Descrizione del compito. Ricopia senza alcuna modifica la parte che si apre con la riga contenente "Click size list scroll up arrow" e si chiude con l'ultima delle righe riportate qui sotto, comprese entrambe.

▽

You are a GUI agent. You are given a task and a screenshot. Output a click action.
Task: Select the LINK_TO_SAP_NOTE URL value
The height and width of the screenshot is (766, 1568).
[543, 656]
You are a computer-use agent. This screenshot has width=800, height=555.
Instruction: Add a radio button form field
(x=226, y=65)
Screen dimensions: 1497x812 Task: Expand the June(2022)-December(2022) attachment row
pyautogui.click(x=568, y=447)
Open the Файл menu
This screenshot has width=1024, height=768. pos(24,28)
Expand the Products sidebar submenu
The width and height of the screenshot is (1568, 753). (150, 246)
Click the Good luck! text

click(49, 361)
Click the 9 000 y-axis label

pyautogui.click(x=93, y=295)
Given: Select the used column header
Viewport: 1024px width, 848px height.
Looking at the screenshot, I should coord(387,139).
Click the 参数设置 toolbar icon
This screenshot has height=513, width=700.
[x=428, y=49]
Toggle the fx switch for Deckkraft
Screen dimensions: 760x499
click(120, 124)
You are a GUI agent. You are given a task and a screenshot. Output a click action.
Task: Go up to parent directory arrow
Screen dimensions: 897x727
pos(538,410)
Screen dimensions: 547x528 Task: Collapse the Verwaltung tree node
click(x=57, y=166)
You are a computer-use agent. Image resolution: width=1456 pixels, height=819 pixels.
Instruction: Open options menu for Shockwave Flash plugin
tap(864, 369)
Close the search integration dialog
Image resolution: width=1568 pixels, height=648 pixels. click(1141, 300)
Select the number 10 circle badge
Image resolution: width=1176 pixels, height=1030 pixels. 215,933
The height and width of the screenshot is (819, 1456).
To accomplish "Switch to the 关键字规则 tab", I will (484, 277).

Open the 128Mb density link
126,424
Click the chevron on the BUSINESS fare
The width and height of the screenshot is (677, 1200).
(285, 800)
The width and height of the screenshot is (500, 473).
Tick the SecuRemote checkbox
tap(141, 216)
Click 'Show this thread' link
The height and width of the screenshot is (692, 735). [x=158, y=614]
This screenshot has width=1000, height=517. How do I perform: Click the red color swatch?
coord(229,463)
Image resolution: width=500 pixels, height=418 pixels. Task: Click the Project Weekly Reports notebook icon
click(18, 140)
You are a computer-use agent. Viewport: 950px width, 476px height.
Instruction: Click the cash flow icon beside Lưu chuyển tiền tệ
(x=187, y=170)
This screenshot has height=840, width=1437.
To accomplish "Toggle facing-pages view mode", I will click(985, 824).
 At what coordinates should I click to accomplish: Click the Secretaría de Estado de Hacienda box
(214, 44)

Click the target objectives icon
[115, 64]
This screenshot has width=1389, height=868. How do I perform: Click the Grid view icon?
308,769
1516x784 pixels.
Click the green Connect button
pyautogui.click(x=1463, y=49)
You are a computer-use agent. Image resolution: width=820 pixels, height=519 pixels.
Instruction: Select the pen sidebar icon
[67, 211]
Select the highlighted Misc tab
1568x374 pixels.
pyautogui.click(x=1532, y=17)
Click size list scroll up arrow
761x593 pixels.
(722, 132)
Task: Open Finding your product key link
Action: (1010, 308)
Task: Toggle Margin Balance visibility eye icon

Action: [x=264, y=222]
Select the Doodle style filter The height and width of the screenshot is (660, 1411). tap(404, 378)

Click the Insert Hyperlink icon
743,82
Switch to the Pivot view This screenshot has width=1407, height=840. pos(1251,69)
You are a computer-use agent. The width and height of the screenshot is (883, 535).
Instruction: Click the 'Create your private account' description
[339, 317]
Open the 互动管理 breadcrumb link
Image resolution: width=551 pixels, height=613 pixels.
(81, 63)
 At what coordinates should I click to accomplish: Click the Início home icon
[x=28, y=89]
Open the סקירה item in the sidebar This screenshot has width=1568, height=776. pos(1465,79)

△

Esercizio svolto.
Click size list scroll up arrow
761x593 pixels.
(722, 132)
Task: Open Finding your product key link
Action: (1010, 308)
Task: Toggle Margin Balance visibility eye icon

Action: [x=264, y=222]
Select the Doodle style filter The height and width of the screenshot is (660, 1411). tap(404, 378)

Click the Insert Hyperlink icon
743,82
Switch to the Pivot view This screenshot has width=1407, height=840. pos(1251,69)
You are a computer-use agent. The width and height of the screenshot is (883, 535).
Instruction: Click the 'Create your private account' description
[339, 317]
Open the 互动管理 breadcrumb link
Image resolution: width=551 pixels, height=613 pixels.
(81, 63)
 At what coordinates should I click to accomplish: Click the Início home icon
[x=28, y=89]
Open the סקירה item in the sidebar This screenshot has width=1568, height=776. pos(1465,79)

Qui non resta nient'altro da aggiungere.